- **What to do**:
What is the number of lines in the data that contain "will"? Nothing besides that number, please.

■ ■ ■ ■ ■ ■ ■

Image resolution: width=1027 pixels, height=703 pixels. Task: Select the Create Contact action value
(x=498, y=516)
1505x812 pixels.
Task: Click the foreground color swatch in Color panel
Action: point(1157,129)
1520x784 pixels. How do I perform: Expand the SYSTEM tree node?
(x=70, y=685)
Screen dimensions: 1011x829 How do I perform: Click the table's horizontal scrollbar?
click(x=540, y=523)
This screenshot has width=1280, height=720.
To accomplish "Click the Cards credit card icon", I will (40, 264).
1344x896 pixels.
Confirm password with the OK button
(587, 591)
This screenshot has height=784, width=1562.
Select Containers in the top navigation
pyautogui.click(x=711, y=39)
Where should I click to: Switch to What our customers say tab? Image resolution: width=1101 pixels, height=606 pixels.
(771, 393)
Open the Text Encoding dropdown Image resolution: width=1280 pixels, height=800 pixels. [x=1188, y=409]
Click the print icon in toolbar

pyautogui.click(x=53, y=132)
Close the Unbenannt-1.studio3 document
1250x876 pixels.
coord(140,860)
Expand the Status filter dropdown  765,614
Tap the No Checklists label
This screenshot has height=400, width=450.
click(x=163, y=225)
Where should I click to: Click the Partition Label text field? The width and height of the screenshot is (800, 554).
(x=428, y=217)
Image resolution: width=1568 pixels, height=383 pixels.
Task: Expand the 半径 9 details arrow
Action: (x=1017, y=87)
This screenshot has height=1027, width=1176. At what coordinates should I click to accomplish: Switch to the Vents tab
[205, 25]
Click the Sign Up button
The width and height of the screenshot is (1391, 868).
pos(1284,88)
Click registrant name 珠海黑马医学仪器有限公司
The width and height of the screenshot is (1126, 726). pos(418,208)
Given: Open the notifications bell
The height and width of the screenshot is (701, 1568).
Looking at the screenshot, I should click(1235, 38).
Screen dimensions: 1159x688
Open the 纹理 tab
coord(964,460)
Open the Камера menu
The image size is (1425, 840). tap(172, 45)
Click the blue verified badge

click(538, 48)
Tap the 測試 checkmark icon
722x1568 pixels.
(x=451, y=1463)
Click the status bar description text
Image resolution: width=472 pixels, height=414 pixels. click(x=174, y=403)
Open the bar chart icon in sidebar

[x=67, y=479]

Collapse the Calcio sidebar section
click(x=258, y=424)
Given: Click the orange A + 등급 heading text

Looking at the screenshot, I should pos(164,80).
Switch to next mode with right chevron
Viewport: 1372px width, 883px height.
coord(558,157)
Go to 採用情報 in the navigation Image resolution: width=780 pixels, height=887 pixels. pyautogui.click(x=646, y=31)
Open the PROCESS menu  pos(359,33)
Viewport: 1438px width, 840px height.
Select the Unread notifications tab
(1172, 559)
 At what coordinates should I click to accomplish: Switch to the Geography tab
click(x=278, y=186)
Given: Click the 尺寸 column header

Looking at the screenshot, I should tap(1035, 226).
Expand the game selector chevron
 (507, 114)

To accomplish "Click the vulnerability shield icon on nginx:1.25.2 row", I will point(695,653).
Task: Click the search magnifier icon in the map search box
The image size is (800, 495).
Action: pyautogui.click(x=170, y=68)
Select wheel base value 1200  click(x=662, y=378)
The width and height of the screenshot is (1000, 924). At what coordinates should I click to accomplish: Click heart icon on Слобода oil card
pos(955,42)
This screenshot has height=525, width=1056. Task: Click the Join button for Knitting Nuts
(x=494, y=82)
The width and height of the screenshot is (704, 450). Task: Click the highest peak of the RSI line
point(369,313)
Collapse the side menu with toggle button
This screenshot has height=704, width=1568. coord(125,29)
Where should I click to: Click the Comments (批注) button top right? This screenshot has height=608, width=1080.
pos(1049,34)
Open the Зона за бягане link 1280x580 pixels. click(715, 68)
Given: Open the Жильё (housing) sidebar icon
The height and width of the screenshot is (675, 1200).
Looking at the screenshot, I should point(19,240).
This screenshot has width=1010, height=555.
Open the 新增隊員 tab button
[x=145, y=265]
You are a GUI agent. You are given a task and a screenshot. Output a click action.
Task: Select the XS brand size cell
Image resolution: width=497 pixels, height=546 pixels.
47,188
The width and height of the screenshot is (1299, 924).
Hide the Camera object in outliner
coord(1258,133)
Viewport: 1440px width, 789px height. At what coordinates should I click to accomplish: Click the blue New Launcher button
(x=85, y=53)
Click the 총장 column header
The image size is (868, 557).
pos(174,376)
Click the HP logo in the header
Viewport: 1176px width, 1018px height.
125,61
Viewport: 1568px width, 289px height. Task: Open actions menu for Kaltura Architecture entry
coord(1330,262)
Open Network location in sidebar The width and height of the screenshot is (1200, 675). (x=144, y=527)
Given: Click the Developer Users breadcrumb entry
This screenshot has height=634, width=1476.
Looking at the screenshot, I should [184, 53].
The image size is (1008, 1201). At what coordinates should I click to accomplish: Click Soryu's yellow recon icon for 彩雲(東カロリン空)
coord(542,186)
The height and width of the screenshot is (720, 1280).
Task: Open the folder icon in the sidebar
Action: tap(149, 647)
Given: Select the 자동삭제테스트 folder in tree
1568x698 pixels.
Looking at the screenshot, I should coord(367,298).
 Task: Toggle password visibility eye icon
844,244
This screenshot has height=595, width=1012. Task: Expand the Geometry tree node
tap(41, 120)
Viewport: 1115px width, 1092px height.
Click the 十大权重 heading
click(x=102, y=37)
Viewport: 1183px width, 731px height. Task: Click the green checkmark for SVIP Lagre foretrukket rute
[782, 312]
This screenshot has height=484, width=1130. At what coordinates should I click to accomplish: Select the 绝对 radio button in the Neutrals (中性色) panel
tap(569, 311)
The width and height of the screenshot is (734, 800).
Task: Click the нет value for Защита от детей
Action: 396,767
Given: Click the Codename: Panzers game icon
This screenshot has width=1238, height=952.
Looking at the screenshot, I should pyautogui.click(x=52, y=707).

■ ■ ■ ■ ■ ■ ■

- **Reply**:
2